In his recent interview with ABC from his prison camp, Whelan expressed optimism that he would soon be released as part of a swap, which his captors have suggested might happen. (This may be one reason why prison authorities allowed Whelan this unprecedented interview.) But although Trump has reportedly urged Putin to release Whelan and Reed, along with Calvey, there has been no progress. Whelan’s Russian attorney, Vladimir Zherebenkov, said in October that no decisions would be made until after the U.S. elections, so clearly the Kremlin will be recalculating its position now that Biden has been elected president.
Putin has pretended to remain above the fray. In a March 2020 interview with TASS, he said of the Calvey case: “We need to proceed from our country’s legislation and the supremacy of Russian law… I cannot say if he is guilty or not until there is a well-founded [court decision].” But Putin is doubtless consulted before any key decisions are made. According to a top Putin aide, Calvey’s French partner, Philippe Delpal, was transferred from prison to house arrest in August 2019 because of upcoming talks between Putin and French President Emmanuel Macron. And the release of Calvey and the other defendants from house arrests just days after U.S. presidential elections suggest that Putin might have been extending an olive branch to Biden.
Russian Media Is Angry and Desperate Over Biden Win
A source familiar with the Calvey case told me that “having Trump tweet or ask Putin for a favor would not be helpful.” But Biden, who has criticized Trump for not speaking out about the poisoning of Alexei Navalny, has a more clear-eyed view of Putin. With Antony Blinken, a known advocate of a tough stance against Russia, as his secretary of state, Biden will be in a strong position to negotiate successfully with the Kremlin over the detained Americans. (Russia’s Kommersant reported Tuesday that foreign policy experts in Moscow have been sending each other the link to Blinken’s 2017 interview with PBS, in which he accused Putin of establishing a kleptocracy.)

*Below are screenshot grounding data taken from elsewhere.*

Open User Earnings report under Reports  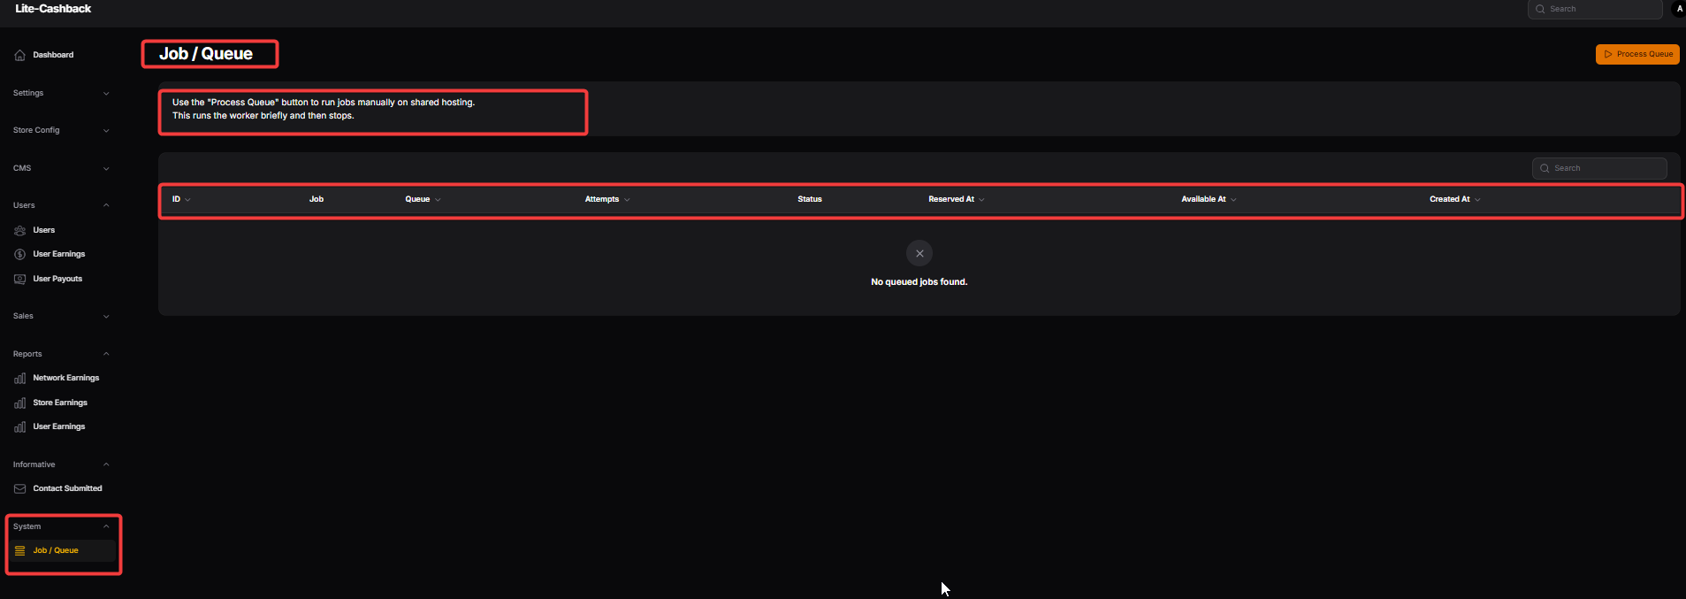coord(58,426)
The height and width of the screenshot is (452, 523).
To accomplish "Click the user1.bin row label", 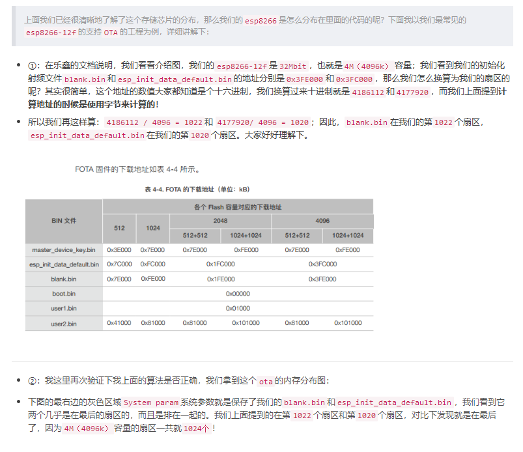I will 64,308.
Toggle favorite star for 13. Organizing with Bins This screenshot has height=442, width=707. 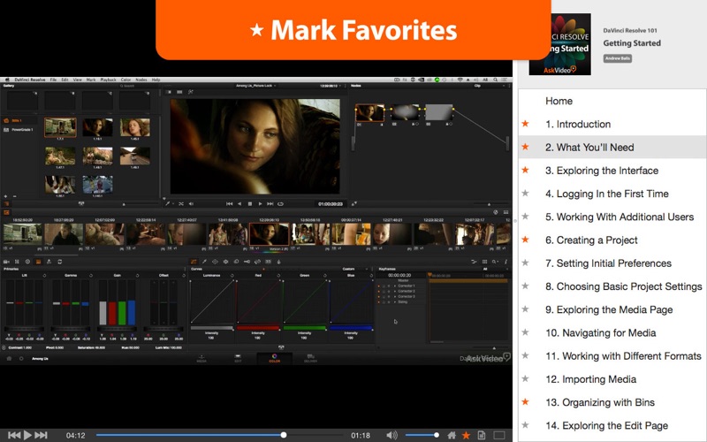tap(526, 402)
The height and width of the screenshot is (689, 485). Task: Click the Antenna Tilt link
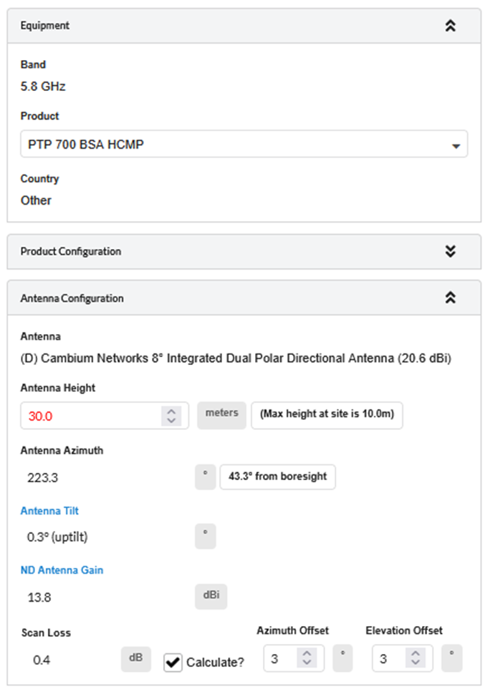(49, 511)
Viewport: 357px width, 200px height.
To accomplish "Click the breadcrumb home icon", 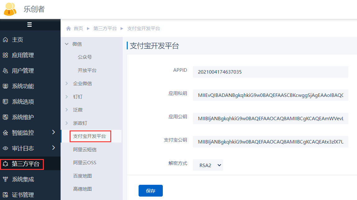I will (69, 29).
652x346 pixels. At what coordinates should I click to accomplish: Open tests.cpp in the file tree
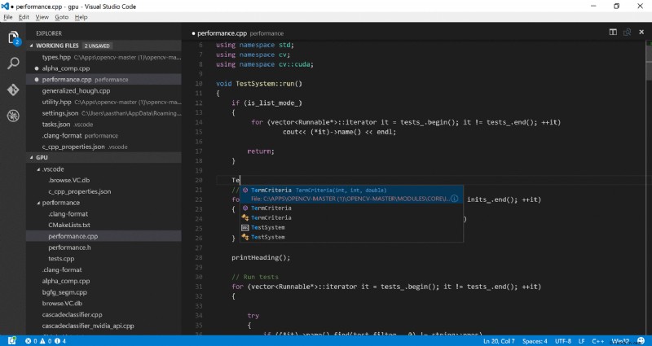click(61, 258)
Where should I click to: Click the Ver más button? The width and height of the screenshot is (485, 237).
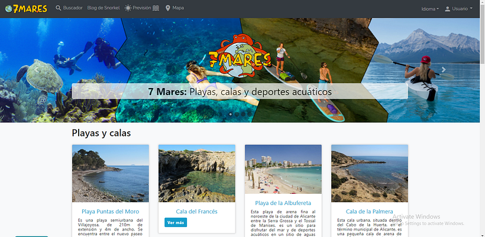point(176,222)
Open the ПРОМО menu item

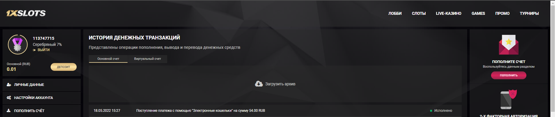pos(502,13)
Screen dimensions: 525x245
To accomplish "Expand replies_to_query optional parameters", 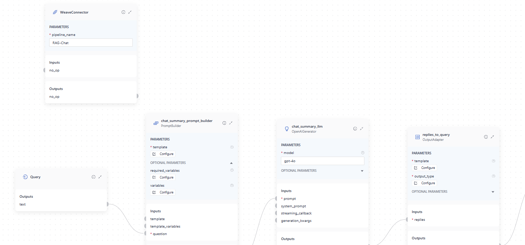I will click(493, 192).
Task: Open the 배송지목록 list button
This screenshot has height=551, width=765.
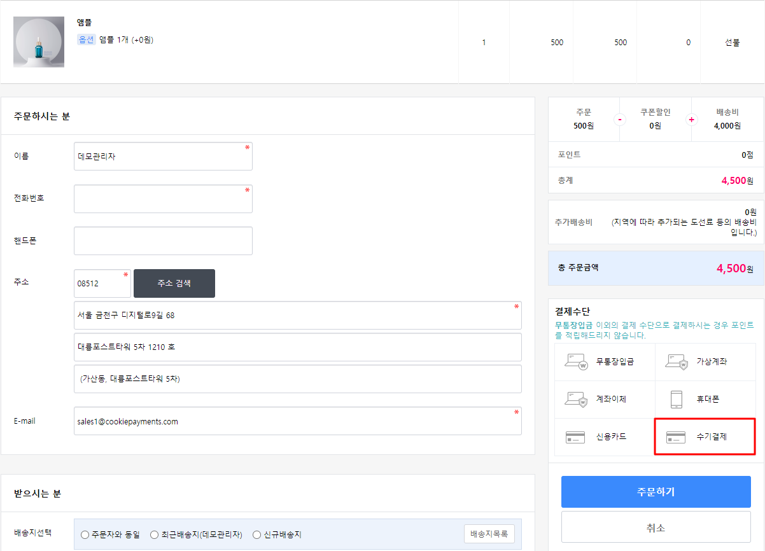Action: (489, 534)
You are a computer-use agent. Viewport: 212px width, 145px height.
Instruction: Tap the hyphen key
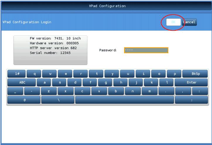coord(31,91)
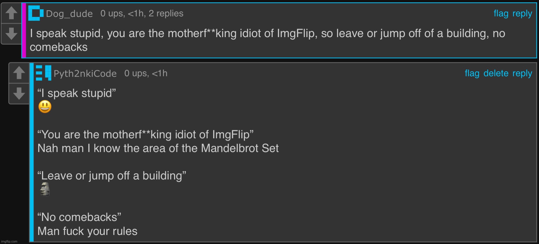Image resolution: width=539 pixels, height=244 pixels.
Task: Click Pyth2nkiCode's profile avatar icon
Action: pos(43,73)
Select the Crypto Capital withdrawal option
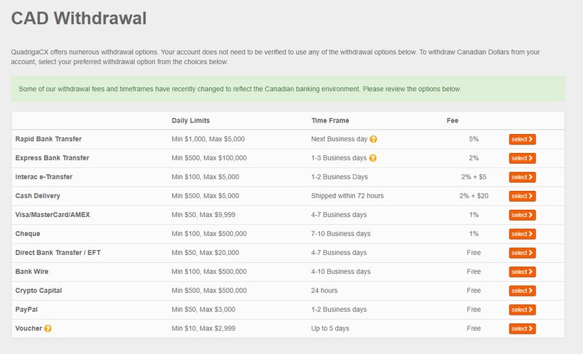This screenshot has height=354, width=583. (522, 291)
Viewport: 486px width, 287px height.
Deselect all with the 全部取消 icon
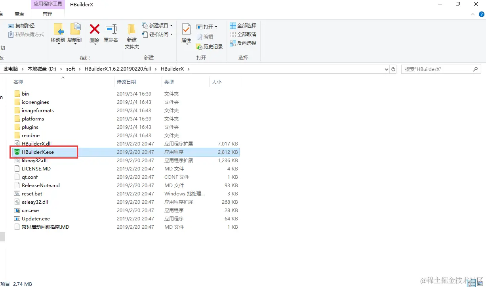(243, 34)
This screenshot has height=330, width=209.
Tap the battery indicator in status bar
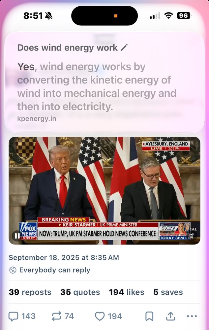pyautogui.click(x=184, y=16)
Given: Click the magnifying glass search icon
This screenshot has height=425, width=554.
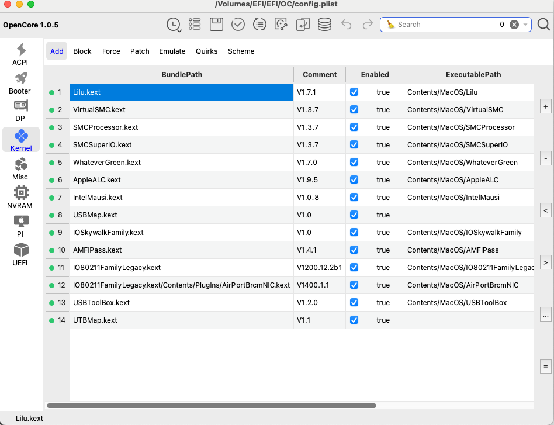Looking at the screenshot, I should point(543,25).
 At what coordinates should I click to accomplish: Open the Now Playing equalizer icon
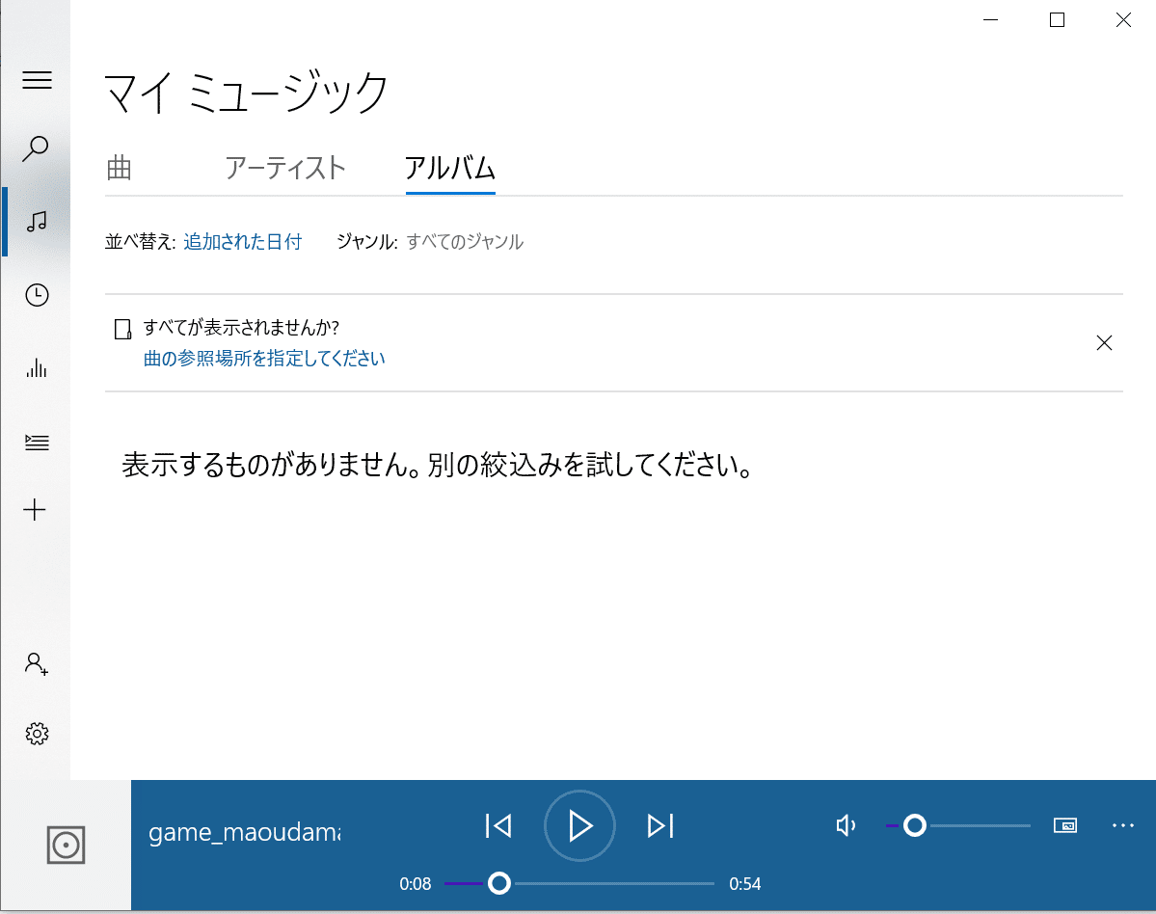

As former U.S. ambassador to Russia Michael McFaul said last April, it would set a dangerous precedent if Washington would agree to exchange either Bout or Yaroshenko for Whelan or Reed: “There’s a real asymmetry swapping an innocent American for a real convicted criminal who just happens to have Russian citizenship.” And such an exchange might encourage the FSB to engage in further entrapments of innocent foreigners in Russia.
But the Biden administration would have other strategies available to address the three cases, including threatening the Kremlin with harsher economic sanctions. Although sanctions against Russia are often criticized for being ineffective, they have been a powerful tool when used in coordination with European allies. Also, in addition to Russian officials who are directly responsible for the Kremlin’s misdeeds, sanctions could target, with travel bans and asset freezing, more of those wealthy Russian businessmen who gain financially from Putin’s corrupt system.
Calvey’s enemy Avetisyan might be first on the list. In a 2011 interview, Avetisyan said he could not imagine living abroad because he had a strong “Russian mentality.” But that has not stopped him from acquiring over 20 million Euros worth of luxury properties in Tuscany, along with an Italian residence permit.